More than 70 percent of physicians use text messaging to communicate with other doctors about patients because the technology provides the ability to send and receive real-time information without actually calling other providers or relying on e-mail, said Brad Brooks, president and cofounder of TigerText, a company that provides secure text messaging capabilities to health care organizations and other industries.
However, he cautioned, while text messaging among health care providers presents a “huge opportunity” to improve communication among physicians and potentially improve the cost and quality of care, there are big compliance risks under the Health Insurance Portability and Accountability Act Privacy and Security Rules if messages contain protected health information and are not properly safeguarded.
Speaking during a webinar hosted by his company, Brooks said that text message conversations often start out as casual, non-work related messages, but eventually evolve into work-related messaging about patient care. While text messaging among physicians and other providers is efficient and convenient—more so than some traditional communication methods among provider—it is not always HIPAA-compliant.
Brooks said that as text messaging increasingly becomes a priority channel for communicating among health care providers, the challenge will be to “wrap” the technology in a secure, encrypted, HIPAA-compliant layer—a service his company provides to health care organizations.
Adam Greene, an attorney with Davis Wright Tremaine LLP, explained to the webinar audience that the HIPAA Security Rule applies to all electronic protected health information and that the broad definition of PHI could apply to data contained in text messages.
For example, a text message between two treating physicians could be considered containing PHI if it includes admission or discharge date information that could lead to the identification of an individual patient. Similarly, a message between a doctor and patient could be considered PHI, and thus covered by HIPAA, if it indicated a treatment relationship, Green said.
Prior to joining Davis Wright Tremaine, Greene was with the Department of Health and Human Services Office for Civil Rights, which is responsible for HIPAA rules.

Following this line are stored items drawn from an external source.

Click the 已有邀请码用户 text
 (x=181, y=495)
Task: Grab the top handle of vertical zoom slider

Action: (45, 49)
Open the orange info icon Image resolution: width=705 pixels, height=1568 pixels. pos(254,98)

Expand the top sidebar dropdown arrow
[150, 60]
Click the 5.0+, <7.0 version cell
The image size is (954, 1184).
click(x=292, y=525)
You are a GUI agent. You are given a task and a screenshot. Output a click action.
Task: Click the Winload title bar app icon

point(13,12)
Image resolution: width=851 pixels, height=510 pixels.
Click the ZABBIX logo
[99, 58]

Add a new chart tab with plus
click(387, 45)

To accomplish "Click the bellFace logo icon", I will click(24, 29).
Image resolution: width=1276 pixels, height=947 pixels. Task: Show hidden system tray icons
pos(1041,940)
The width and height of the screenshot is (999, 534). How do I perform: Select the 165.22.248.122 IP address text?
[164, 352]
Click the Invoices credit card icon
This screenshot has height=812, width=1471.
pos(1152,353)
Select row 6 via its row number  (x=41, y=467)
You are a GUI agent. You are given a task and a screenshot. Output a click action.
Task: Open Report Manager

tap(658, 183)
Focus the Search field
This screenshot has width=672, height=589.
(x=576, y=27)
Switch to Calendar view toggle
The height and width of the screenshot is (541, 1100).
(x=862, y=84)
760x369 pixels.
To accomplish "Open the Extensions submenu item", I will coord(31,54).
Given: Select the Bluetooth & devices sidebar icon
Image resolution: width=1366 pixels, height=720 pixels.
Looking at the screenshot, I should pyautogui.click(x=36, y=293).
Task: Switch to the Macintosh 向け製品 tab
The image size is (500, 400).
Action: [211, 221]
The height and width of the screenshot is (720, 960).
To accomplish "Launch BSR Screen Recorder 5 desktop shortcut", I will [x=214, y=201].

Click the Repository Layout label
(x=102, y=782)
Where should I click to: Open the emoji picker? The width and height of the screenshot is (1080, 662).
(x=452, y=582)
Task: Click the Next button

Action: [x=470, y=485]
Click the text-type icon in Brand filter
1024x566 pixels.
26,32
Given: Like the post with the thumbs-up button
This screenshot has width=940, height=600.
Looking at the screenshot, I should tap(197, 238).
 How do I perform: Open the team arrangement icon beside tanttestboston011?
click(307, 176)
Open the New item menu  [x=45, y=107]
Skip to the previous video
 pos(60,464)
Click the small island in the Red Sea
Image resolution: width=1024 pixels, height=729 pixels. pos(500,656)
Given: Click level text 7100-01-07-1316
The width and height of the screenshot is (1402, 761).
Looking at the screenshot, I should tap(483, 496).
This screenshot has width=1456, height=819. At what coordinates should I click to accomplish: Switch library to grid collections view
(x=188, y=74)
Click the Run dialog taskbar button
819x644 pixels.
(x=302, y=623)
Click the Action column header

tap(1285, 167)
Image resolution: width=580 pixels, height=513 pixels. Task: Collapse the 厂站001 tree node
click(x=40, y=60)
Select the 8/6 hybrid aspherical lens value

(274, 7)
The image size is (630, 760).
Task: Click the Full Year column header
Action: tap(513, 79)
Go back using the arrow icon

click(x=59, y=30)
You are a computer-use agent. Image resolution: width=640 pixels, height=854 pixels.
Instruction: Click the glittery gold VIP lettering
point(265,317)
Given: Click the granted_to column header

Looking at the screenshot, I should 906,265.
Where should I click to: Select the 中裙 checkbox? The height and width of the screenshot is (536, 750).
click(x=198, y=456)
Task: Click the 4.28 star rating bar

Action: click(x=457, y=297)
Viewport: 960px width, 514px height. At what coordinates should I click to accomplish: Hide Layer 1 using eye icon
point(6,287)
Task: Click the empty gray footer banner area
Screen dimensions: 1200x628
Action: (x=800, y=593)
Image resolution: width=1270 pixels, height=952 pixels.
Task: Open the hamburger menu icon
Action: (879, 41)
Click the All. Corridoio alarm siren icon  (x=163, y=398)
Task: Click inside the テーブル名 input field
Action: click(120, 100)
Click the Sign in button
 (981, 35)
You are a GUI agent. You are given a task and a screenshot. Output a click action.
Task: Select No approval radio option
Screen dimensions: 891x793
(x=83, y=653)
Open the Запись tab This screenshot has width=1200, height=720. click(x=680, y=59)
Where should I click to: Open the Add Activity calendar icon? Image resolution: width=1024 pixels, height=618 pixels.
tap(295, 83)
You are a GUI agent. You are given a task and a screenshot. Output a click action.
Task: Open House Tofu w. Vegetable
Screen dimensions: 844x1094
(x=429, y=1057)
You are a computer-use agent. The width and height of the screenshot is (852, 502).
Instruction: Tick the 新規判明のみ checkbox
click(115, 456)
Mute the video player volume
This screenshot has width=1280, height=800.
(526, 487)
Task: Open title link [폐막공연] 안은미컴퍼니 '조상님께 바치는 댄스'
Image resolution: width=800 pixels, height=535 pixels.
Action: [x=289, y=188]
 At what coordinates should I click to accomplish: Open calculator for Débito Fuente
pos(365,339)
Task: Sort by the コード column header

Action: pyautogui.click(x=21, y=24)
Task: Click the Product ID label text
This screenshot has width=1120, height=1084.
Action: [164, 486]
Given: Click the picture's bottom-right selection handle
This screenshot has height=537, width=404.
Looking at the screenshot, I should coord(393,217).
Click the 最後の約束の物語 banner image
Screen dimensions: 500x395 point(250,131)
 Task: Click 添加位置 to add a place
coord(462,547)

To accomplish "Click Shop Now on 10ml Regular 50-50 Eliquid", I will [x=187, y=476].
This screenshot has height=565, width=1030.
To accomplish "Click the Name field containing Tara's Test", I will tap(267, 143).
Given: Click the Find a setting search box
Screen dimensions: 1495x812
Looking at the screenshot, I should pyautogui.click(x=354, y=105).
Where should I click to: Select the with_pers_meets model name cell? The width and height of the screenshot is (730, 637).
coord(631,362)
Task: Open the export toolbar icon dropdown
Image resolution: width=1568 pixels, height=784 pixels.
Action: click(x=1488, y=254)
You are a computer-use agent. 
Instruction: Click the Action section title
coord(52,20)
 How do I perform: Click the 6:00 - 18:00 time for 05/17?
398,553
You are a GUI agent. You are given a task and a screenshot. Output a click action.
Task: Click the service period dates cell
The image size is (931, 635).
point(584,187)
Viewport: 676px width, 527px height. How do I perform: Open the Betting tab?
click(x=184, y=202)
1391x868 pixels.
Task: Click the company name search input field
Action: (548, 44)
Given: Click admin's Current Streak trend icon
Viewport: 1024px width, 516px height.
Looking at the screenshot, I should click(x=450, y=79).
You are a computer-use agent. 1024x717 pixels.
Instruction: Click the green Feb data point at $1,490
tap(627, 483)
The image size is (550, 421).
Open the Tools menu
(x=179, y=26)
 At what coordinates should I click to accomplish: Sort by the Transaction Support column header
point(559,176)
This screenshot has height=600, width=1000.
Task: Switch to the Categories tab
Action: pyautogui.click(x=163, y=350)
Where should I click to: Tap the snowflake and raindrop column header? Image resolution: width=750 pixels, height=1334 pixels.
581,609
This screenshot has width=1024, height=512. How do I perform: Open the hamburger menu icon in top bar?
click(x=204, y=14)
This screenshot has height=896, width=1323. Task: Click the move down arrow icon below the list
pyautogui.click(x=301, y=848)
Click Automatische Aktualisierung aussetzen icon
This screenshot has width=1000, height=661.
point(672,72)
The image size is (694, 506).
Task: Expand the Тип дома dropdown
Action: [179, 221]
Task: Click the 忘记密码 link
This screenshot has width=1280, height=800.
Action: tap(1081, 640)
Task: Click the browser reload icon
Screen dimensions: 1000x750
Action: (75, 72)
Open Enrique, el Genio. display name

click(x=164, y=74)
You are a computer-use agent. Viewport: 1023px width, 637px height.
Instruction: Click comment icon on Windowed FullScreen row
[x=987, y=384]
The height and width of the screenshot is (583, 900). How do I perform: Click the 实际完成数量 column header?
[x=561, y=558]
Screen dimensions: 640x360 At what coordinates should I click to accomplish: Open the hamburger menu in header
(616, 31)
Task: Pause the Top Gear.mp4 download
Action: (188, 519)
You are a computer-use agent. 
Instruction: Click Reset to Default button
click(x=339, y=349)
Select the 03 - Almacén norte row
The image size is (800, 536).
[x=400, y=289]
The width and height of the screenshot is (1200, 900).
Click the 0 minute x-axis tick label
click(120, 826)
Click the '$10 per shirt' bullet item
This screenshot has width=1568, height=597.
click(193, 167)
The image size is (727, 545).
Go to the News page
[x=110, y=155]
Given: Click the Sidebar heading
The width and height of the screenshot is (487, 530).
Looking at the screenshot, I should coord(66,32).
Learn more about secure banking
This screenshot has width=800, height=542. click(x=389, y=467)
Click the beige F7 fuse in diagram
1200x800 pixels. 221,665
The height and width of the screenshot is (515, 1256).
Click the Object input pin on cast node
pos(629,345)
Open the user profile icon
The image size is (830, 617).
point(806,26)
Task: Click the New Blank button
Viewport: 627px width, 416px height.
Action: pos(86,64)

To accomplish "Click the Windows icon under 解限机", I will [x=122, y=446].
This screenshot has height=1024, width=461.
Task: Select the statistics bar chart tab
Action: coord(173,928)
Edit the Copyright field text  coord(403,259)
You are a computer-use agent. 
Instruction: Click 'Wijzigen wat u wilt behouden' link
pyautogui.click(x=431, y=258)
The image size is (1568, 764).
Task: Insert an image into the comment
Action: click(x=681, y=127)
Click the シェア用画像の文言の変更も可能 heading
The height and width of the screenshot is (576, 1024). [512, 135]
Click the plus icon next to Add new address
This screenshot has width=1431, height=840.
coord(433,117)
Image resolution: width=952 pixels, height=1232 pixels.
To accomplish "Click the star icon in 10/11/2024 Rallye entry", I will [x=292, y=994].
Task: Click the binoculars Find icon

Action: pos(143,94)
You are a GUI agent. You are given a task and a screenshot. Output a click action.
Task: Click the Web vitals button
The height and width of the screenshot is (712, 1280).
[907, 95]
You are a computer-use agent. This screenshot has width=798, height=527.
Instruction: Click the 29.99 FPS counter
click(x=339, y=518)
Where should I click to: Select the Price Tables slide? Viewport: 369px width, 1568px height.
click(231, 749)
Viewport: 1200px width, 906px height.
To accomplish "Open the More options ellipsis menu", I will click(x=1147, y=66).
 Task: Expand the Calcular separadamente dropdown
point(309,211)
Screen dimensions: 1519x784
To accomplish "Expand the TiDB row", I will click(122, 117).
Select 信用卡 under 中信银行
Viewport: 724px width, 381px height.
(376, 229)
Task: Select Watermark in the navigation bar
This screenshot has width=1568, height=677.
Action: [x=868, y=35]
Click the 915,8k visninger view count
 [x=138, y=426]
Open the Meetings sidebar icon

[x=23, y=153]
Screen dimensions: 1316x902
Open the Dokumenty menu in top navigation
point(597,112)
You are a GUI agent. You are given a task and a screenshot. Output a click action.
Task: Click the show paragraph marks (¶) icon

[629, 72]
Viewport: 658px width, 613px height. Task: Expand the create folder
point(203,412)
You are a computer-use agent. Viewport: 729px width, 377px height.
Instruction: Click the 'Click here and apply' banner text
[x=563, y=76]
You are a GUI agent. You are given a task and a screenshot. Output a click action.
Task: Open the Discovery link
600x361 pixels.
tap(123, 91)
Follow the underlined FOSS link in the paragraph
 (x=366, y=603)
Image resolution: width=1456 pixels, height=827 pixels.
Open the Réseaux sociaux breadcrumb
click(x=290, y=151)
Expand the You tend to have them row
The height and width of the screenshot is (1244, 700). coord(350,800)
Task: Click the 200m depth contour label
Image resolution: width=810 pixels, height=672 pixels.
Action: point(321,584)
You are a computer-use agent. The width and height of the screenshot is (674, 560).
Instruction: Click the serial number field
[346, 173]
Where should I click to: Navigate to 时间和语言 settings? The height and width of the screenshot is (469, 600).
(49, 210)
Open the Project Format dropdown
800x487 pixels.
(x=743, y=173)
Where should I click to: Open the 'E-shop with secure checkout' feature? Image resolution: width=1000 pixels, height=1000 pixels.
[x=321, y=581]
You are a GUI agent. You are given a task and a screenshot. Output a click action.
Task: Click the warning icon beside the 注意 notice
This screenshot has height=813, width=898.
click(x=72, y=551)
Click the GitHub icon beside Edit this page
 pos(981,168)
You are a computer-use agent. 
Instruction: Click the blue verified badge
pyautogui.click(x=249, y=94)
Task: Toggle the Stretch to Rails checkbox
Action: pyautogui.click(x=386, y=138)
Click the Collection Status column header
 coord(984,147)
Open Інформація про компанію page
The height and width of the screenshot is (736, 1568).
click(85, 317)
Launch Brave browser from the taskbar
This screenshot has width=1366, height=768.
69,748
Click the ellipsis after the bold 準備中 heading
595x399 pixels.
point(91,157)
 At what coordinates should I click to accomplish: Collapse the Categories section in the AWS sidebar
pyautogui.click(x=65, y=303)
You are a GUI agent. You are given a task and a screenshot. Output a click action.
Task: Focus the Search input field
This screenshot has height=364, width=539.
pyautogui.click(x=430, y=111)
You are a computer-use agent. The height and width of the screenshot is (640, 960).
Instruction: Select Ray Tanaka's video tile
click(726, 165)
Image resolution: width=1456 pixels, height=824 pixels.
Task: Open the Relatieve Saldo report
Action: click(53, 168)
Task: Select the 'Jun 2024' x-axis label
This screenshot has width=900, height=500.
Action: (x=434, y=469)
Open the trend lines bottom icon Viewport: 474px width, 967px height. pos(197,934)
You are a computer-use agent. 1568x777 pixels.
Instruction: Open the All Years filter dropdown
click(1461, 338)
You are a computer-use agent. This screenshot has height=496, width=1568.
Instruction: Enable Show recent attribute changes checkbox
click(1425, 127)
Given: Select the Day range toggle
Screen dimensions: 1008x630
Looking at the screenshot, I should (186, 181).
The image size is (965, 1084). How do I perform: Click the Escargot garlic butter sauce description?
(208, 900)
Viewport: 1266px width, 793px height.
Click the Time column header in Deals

Greene recommended that health care organizations include providers' text messaging capabilities and text message content in their HIPAA risk analysis activities to determine where vulnerabilities exist. Such risk analysis should consider the security of mobile devices used for text messaging and how those devices are disposed of when they are no longer used by physicians.
James French, executive director of the Cone Health Hospitalist Program in Greensboro, N.C., said that text messaging among physicians in his multi-hospital organization has provided a better platform for communication than traditional methods that largely relied on paging systems and answering services.
He said that HIPAA concerns typically are not foremost on the minds of doctors and other providers, and that providers instead are concerned with improving workflow.
However, French said that when Cone Health sought to replace its cumbersome communication network among providers with a text messaging solution, it chose one provided by TigerText that was HIPAA-compliant and allowed physicians, nurses, and other providers within the health care network to share patient information in a safe and secure manner.
French said that text messaging among providers at Cone Health is contained in a closed, secure network and that messages are funneled through providers' smart phones.
In addition, he said the text message solution was cost-effective compared to other options, including the legacy pager system that had been in place previously.
TigerText's Brooks said the network provides end-to-end encrypted messaging, ensures messages have a limited lifespan, and allows the health care organization to audit messaging.